*** Data records Section Begins ***

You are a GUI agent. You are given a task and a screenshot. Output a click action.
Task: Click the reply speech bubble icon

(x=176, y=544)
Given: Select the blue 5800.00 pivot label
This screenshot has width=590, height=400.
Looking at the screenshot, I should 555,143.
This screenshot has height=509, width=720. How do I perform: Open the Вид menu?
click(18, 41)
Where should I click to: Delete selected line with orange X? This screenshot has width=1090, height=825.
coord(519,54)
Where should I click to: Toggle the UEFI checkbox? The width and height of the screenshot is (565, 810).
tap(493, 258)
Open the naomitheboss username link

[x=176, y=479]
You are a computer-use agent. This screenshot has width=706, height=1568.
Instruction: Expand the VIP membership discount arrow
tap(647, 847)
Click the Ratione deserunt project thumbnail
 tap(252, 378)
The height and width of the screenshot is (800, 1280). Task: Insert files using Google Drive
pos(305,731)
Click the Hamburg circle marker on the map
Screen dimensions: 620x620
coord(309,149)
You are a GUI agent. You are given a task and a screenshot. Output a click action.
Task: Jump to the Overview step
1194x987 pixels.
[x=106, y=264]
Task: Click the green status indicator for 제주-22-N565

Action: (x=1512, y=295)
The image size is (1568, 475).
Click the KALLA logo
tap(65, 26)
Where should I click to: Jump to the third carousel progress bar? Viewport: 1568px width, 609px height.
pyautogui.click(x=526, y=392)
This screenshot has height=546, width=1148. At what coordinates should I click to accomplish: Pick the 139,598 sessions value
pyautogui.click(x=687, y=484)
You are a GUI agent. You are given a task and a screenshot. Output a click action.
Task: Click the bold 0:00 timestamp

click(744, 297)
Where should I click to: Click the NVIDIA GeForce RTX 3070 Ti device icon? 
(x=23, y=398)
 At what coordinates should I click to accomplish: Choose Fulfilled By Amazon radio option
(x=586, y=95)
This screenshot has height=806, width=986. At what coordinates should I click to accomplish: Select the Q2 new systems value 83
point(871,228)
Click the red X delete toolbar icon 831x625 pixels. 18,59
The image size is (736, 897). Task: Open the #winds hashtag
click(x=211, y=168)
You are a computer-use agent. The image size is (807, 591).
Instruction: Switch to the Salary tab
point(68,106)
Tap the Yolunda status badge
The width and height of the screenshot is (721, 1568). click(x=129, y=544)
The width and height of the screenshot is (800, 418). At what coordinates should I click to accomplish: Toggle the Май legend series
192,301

*** Data records Section Ends ***

### [Task goal]
If a line in the records above includes the string "computer", copy it.

### [Finished task]
You are a computer-use agent. This screenshot has width=706, height=1568.
You are a computer-use agent. The image size is (807, 591).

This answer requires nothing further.